* _Short exercise_: Rewrite only the lines from the one containing "Screen dimensions: 684x340" through the one containing "(x=45, y=69)", changing "Workflow" to "Reports" and keeping everything else the same.

____________

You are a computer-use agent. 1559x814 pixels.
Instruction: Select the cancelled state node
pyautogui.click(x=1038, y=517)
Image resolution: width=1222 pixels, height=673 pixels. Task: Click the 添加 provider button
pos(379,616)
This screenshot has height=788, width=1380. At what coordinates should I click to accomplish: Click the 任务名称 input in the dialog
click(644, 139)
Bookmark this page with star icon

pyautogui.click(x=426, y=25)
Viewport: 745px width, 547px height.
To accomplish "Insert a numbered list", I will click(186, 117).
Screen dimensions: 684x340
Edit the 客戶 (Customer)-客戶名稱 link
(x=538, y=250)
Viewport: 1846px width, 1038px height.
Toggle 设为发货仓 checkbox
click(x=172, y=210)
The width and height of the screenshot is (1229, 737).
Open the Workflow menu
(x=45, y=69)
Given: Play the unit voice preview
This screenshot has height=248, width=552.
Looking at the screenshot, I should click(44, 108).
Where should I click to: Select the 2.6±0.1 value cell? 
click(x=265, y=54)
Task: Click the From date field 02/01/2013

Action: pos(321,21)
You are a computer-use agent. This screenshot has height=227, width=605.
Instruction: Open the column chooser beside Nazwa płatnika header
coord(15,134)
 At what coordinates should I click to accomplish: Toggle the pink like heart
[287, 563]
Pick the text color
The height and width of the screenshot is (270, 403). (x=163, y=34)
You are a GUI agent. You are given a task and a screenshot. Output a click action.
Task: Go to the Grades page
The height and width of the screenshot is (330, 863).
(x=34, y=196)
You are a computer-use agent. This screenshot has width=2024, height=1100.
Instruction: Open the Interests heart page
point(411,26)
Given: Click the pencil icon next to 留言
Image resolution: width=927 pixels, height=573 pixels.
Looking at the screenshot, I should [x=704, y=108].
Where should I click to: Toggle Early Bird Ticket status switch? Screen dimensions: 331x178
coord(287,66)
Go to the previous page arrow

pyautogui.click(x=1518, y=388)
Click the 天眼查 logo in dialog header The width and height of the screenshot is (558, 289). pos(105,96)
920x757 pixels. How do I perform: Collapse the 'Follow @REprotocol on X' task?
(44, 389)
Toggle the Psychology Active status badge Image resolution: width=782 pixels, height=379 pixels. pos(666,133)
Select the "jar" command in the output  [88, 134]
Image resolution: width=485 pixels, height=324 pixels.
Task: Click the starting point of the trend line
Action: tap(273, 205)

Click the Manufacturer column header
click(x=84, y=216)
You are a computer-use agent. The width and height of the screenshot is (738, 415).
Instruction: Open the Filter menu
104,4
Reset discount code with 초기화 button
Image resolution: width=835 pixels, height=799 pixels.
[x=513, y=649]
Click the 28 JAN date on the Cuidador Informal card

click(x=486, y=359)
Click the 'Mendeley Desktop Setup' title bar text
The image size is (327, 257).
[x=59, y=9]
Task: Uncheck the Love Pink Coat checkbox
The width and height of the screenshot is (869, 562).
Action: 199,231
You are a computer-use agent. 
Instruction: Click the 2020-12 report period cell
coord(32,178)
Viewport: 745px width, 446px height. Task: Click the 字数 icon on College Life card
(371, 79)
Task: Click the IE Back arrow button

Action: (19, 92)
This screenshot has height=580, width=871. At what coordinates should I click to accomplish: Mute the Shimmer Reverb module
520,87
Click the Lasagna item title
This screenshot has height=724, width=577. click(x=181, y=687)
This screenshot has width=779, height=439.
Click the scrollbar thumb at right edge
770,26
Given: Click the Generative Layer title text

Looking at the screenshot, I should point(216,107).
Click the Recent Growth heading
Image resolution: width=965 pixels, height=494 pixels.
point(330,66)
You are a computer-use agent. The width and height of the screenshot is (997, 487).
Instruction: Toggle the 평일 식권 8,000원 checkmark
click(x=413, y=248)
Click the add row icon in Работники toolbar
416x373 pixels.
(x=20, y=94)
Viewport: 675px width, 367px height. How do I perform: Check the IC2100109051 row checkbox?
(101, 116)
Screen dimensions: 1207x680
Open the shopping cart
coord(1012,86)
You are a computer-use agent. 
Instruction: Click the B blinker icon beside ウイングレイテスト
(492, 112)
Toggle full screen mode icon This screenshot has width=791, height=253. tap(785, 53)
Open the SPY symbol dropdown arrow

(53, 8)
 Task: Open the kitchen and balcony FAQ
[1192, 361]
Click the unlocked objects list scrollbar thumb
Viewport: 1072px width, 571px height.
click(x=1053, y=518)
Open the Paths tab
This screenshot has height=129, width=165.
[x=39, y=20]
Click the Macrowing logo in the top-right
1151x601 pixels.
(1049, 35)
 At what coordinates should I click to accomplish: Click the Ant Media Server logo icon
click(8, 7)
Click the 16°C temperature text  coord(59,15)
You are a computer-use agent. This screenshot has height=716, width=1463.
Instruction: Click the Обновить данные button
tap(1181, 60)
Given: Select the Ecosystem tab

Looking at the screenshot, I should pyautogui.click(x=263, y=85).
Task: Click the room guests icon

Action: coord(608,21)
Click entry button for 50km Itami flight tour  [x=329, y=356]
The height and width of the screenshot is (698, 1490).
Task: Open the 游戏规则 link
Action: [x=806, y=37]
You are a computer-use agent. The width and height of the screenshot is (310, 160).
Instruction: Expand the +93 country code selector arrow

____________

* _Expected answer_:
Screen dimensions: 684x340
Edit the 客戶 (Customer)-客戶名稱 link
(x=538, y=250)
Viewport: 1846px width, 1038px height.
Toggle 设为发货仓 checkbox
click(x=172, y=210)
The width and height of the screenshot is (1229, 737).
Open the Reports menu
(x=45, y=69)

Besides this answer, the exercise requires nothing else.